[WHAT TO PRODUCE]
Every line below from the one containing "The height and width of the screenshot is (929, 1372)." through the one containing "Given: Open the map style layers button" must be transcribed exactly. Omit all lines outside that stretch.

-- GIVEN RECORDS follows --

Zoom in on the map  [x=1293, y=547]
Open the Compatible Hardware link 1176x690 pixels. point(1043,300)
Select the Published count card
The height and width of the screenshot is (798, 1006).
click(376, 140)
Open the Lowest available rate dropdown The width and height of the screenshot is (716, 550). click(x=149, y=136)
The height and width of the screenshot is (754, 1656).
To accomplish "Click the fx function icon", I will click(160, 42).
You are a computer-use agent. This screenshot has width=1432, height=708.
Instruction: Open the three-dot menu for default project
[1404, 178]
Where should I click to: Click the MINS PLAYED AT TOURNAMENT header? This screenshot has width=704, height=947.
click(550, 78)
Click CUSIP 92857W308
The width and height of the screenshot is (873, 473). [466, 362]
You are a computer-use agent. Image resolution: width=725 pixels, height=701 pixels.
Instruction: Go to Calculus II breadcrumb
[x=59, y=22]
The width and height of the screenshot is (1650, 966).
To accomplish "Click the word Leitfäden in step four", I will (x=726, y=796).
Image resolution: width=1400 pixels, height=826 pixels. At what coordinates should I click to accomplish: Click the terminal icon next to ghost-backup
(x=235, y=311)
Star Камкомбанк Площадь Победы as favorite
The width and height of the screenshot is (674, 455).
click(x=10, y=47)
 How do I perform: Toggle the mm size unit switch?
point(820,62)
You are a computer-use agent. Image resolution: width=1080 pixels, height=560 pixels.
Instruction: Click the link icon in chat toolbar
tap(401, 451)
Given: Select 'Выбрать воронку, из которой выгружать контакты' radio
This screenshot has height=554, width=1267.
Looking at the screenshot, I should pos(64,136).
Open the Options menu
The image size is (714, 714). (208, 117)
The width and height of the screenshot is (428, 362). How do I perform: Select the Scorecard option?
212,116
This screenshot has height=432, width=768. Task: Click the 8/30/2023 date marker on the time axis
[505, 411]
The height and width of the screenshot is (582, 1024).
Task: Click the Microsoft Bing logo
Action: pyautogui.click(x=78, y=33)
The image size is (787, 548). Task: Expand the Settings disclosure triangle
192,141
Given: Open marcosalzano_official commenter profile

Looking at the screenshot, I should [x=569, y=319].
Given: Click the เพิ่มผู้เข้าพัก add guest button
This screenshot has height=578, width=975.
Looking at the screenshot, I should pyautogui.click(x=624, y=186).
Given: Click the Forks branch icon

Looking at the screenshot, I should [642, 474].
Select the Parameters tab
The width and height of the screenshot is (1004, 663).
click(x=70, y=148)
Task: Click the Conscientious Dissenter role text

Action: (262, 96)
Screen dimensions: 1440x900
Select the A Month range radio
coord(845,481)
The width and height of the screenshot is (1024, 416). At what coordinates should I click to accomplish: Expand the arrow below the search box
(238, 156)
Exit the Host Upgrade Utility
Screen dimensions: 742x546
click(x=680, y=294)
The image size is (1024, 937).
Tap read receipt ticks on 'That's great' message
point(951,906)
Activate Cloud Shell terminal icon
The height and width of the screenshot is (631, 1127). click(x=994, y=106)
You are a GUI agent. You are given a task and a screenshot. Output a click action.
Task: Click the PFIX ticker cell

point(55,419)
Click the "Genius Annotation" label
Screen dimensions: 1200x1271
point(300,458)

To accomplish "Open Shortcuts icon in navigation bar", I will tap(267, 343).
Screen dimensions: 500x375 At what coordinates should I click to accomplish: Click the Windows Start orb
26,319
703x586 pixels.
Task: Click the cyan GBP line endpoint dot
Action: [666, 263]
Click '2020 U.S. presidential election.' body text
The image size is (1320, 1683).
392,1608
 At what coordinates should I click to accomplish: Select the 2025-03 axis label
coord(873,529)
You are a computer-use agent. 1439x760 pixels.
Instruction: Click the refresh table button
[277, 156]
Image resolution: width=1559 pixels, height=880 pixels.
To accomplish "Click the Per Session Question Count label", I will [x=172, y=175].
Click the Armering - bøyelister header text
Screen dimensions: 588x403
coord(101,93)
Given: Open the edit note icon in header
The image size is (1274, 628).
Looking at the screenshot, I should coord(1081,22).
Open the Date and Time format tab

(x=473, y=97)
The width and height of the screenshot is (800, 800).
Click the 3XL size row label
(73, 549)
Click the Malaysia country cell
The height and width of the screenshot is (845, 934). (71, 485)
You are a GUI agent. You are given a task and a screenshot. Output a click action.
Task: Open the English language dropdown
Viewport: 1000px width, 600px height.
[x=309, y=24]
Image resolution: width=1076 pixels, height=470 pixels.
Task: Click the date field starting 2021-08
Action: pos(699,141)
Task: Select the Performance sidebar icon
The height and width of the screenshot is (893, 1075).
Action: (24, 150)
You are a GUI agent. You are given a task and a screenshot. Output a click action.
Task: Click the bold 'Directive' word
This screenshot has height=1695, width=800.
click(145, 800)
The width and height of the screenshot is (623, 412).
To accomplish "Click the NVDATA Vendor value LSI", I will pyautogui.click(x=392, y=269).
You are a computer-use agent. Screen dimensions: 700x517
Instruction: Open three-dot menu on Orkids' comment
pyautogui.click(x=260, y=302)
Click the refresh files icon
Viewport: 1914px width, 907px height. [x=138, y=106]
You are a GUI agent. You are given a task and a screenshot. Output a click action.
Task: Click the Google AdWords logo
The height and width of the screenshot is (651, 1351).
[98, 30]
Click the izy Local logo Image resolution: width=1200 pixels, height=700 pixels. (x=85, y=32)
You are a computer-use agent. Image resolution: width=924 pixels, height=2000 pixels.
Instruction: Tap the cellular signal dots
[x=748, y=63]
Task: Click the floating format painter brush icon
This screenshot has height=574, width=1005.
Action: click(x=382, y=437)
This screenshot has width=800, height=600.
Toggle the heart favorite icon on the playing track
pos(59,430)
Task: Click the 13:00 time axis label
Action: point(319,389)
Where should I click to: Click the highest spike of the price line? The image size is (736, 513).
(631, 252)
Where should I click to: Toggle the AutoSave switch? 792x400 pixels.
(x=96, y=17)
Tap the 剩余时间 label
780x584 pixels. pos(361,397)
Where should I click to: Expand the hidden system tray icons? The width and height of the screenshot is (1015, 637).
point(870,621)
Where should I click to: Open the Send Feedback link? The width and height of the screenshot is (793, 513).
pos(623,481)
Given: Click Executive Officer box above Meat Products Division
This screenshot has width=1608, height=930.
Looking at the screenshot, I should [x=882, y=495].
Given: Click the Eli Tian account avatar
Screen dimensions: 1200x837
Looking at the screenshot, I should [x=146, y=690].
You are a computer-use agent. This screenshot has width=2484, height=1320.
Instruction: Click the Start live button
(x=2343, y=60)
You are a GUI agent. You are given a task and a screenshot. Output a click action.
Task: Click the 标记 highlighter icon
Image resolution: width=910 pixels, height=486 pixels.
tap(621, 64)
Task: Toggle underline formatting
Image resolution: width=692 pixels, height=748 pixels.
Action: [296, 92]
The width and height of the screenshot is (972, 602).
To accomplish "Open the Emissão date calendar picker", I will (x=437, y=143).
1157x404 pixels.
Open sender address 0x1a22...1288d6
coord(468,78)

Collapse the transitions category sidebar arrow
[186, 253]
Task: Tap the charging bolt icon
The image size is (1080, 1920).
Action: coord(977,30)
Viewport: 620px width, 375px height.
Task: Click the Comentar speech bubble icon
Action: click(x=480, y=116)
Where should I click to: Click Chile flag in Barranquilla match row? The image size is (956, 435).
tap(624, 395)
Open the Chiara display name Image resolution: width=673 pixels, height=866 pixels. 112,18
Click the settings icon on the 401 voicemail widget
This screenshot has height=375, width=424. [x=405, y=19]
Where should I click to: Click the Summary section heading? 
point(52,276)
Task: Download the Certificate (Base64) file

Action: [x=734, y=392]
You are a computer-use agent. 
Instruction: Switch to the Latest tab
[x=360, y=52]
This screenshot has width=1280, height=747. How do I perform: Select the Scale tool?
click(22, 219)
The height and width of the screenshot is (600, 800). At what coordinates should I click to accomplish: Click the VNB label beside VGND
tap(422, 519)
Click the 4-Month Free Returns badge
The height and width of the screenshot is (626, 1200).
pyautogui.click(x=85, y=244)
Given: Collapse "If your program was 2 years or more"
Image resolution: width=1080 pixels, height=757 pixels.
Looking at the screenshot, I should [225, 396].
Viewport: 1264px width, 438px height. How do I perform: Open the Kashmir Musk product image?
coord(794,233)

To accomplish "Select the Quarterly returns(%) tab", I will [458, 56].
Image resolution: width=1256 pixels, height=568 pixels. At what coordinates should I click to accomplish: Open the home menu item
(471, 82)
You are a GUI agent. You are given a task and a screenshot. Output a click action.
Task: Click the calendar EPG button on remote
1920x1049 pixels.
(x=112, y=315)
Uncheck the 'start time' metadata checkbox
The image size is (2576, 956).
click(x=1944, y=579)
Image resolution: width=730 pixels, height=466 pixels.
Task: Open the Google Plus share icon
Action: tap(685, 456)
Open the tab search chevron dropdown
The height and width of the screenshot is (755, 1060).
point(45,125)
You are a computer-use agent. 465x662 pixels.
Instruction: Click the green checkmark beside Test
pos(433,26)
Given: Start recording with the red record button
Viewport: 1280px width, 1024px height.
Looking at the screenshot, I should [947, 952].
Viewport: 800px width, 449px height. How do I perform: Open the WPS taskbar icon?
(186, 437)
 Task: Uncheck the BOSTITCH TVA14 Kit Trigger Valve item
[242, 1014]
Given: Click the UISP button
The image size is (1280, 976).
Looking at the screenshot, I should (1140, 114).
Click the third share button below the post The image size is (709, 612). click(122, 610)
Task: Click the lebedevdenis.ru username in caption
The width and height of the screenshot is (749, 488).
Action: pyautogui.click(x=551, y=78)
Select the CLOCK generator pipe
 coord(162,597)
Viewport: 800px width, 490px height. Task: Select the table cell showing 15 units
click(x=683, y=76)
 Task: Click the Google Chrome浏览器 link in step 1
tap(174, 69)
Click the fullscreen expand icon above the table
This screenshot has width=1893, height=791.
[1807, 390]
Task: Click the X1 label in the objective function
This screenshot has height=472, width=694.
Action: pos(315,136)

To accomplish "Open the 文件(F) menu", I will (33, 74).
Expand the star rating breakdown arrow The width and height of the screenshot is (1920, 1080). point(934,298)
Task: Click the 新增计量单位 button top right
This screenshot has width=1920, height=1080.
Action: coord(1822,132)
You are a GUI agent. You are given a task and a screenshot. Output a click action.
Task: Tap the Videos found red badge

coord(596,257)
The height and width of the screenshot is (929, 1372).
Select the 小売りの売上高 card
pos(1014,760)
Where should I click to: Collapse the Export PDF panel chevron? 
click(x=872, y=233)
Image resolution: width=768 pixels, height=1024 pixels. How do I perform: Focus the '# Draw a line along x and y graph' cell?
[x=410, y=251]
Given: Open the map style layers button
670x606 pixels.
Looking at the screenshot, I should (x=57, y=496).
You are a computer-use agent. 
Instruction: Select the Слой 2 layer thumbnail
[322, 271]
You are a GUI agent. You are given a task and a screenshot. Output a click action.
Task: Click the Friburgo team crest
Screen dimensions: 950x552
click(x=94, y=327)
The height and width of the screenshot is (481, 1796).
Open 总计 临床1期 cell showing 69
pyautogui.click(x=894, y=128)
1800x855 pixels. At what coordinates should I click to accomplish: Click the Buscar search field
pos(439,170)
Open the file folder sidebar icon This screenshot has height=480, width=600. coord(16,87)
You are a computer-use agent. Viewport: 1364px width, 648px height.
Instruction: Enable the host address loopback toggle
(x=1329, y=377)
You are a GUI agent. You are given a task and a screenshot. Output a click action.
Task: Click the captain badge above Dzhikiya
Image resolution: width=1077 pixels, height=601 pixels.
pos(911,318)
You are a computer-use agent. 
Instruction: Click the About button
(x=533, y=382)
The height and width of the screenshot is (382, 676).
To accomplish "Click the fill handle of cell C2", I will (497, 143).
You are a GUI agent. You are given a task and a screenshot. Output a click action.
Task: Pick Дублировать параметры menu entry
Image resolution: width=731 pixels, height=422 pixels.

-- GIVEN RECORDS concluded --

[SOLVED PROBLEM]
The height and width of the screenshot is (929, 1372).
Select the 小売りの売上高 card
pos(1014,760)
Where should I click to: Collapse the Export PDF panel chevron? 
click(x=872, y=233)
Image resolution: width=768 pixels, height=1024 pixels. How do I perform: Focus the '# Draw a line along x and y graph' cell?
[x=410, y=251]
Given: Open the map style layers button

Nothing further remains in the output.